**WHAT YOU SHOULD DO**
Rewrite the entries starting with the line containing "will tap(11, 3)." and going on through the end of the entries, replacing "Open" with "Launch" and changing nothing else.

--- EXCERPTED RECORDS ---

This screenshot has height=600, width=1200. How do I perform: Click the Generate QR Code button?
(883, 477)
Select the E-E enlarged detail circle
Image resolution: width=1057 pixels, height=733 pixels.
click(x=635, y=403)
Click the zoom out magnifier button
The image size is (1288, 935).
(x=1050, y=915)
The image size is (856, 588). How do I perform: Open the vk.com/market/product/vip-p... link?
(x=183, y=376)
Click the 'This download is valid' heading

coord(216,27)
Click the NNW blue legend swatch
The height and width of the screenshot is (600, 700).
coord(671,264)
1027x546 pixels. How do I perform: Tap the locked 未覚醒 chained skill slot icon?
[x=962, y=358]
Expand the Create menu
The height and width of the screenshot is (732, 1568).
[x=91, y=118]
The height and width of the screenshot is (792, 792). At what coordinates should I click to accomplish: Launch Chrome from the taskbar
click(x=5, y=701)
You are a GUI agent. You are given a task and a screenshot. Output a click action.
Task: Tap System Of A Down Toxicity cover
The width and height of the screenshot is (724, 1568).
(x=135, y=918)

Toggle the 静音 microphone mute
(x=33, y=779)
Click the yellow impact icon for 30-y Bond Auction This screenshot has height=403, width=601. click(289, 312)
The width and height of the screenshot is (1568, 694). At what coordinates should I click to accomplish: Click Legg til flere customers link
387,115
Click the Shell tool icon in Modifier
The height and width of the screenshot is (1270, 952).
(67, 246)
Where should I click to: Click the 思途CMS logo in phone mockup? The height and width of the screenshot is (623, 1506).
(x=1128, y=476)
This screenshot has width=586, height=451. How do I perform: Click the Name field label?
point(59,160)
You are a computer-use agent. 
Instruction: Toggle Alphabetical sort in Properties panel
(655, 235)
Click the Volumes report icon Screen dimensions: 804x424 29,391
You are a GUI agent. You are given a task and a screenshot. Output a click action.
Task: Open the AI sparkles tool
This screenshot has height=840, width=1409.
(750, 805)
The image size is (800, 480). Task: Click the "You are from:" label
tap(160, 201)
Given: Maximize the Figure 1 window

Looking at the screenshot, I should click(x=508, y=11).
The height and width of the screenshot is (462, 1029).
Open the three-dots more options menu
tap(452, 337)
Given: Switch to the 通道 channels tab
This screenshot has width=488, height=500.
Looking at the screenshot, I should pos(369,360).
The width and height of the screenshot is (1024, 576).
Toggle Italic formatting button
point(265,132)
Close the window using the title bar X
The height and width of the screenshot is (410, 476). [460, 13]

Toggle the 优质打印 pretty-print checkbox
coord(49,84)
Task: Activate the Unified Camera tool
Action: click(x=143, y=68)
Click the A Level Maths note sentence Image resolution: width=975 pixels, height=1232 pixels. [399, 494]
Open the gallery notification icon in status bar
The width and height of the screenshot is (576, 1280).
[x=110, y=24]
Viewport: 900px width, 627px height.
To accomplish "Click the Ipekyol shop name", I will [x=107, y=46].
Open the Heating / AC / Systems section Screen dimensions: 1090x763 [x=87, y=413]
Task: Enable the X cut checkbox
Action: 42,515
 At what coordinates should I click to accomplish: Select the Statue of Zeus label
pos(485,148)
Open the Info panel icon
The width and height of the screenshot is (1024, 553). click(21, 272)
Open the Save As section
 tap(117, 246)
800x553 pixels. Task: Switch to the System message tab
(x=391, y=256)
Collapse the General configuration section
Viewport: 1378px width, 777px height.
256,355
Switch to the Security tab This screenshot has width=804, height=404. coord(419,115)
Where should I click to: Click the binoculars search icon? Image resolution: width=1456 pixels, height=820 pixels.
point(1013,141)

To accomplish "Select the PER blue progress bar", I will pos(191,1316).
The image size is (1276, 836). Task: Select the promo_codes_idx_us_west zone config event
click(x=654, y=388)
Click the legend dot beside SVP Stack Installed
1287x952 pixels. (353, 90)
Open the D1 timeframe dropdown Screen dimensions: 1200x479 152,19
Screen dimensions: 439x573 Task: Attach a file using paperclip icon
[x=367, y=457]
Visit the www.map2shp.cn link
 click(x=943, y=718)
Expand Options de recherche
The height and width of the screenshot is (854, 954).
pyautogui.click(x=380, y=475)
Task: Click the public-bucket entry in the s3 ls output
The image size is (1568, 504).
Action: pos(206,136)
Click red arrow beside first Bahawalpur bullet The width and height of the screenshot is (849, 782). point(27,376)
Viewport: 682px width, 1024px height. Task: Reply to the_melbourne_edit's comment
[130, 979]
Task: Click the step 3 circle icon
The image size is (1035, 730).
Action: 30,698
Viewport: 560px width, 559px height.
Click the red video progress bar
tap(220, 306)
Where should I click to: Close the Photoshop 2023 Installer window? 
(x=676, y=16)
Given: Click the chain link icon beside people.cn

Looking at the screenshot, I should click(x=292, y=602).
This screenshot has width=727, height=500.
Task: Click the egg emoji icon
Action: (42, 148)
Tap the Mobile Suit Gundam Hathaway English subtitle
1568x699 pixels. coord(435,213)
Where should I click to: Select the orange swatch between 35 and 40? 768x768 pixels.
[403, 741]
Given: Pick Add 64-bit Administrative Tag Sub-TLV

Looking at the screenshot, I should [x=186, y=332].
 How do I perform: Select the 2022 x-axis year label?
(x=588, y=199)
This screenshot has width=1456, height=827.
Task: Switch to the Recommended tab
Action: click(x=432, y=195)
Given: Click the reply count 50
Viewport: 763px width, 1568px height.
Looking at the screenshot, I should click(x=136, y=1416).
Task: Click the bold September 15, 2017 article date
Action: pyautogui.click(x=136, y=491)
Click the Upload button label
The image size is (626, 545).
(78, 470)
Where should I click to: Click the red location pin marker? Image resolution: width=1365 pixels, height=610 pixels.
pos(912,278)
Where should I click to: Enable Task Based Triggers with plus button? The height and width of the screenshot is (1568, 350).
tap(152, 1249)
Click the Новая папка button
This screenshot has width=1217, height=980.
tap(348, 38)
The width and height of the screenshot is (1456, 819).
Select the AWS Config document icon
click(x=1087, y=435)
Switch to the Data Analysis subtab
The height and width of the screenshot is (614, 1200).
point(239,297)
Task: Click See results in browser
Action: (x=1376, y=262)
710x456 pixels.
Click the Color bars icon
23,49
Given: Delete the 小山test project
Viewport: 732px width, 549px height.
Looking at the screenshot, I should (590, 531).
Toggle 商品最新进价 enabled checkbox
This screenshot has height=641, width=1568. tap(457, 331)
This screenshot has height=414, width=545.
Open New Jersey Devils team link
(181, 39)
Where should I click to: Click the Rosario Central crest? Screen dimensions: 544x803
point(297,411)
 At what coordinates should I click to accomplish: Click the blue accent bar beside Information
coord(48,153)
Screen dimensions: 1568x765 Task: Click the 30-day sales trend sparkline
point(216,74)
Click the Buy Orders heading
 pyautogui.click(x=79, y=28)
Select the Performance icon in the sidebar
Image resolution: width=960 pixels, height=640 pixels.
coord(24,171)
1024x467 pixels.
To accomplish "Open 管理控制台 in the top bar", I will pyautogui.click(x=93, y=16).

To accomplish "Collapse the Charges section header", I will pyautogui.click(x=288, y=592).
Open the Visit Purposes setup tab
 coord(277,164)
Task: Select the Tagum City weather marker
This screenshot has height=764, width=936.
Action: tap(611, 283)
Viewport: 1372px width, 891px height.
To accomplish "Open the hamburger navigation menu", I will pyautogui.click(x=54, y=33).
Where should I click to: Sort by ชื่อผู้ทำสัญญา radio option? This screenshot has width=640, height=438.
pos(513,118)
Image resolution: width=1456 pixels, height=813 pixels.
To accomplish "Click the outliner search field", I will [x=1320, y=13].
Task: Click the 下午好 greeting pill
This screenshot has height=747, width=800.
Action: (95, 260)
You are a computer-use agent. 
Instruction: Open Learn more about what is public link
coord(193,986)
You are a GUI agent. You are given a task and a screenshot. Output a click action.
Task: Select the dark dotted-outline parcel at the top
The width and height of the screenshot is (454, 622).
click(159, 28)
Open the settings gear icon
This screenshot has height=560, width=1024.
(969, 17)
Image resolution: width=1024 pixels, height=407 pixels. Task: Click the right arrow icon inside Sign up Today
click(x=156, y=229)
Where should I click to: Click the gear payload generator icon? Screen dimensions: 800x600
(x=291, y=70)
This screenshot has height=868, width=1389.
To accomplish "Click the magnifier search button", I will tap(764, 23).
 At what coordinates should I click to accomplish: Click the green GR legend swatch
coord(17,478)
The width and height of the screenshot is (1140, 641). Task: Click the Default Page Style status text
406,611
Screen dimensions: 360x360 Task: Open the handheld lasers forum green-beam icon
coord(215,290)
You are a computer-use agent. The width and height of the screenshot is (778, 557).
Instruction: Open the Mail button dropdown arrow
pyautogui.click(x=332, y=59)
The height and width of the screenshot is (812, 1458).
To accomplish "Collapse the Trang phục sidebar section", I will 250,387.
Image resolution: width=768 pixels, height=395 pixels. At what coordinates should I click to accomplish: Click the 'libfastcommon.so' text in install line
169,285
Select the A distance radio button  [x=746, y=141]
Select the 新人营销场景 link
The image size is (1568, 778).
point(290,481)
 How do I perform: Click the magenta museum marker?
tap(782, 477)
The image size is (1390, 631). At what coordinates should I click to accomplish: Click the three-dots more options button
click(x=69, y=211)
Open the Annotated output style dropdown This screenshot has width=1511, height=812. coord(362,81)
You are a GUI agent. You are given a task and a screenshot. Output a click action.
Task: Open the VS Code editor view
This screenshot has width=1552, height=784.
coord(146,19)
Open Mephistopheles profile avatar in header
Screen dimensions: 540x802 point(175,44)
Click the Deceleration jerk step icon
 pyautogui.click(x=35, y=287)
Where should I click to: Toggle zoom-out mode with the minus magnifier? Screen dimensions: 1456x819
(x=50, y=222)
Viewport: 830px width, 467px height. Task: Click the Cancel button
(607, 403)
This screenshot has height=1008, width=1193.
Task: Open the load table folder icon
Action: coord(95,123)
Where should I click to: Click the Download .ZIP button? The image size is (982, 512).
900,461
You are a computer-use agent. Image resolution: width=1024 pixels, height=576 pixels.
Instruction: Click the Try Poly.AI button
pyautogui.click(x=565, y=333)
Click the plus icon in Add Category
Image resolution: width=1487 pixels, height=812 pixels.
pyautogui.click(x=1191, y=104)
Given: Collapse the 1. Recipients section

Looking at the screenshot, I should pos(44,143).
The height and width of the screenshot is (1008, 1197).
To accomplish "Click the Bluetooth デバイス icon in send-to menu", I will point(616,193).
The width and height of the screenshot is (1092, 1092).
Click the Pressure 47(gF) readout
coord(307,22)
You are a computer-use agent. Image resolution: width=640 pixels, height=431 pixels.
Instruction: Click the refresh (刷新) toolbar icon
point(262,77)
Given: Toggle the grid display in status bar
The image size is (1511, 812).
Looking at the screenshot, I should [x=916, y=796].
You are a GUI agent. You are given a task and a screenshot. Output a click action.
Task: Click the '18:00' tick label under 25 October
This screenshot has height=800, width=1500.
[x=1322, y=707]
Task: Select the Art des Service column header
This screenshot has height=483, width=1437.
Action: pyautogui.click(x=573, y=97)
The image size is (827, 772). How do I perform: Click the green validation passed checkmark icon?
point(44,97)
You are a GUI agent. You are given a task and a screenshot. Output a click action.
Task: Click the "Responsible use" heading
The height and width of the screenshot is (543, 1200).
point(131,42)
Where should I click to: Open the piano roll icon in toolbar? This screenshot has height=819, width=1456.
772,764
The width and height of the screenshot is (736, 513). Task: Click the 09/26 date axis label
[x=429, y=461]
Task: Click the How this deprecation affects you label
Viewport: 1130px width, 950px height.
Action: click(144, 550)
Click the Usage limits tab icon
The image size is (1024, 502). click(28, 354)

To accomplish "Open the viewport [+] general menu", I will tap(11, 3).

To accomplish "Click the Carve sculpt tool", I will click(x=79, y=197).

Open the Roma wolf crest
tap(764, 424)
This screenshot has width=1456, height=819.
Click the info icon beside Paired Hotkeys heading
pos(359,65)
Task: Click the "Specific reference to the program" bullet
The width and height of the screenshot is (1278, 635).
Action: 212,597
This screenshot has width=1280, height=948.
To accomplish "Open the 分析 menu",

---

**FINISHED EXERCISE**
To accomplish "Launch the viewport [+] general menu", I will tap(11, 3).

To accomplish "Click the Carve sculpt tool", I will click(x=79, y=197).

Launch the Roma wolf crest
tap(764, 424)
This screenshot has width=1456, height=819.
Click the info icon beside Paired Hotkeys heading
pos(359,65)
Task: Click the "Specific reference to the program" bullet
The width and height of the screenshot is (1278, 635).
Action: 212,597
This screenshot has width=1280, height=948.
To accomplish "Launch the 分析 menu",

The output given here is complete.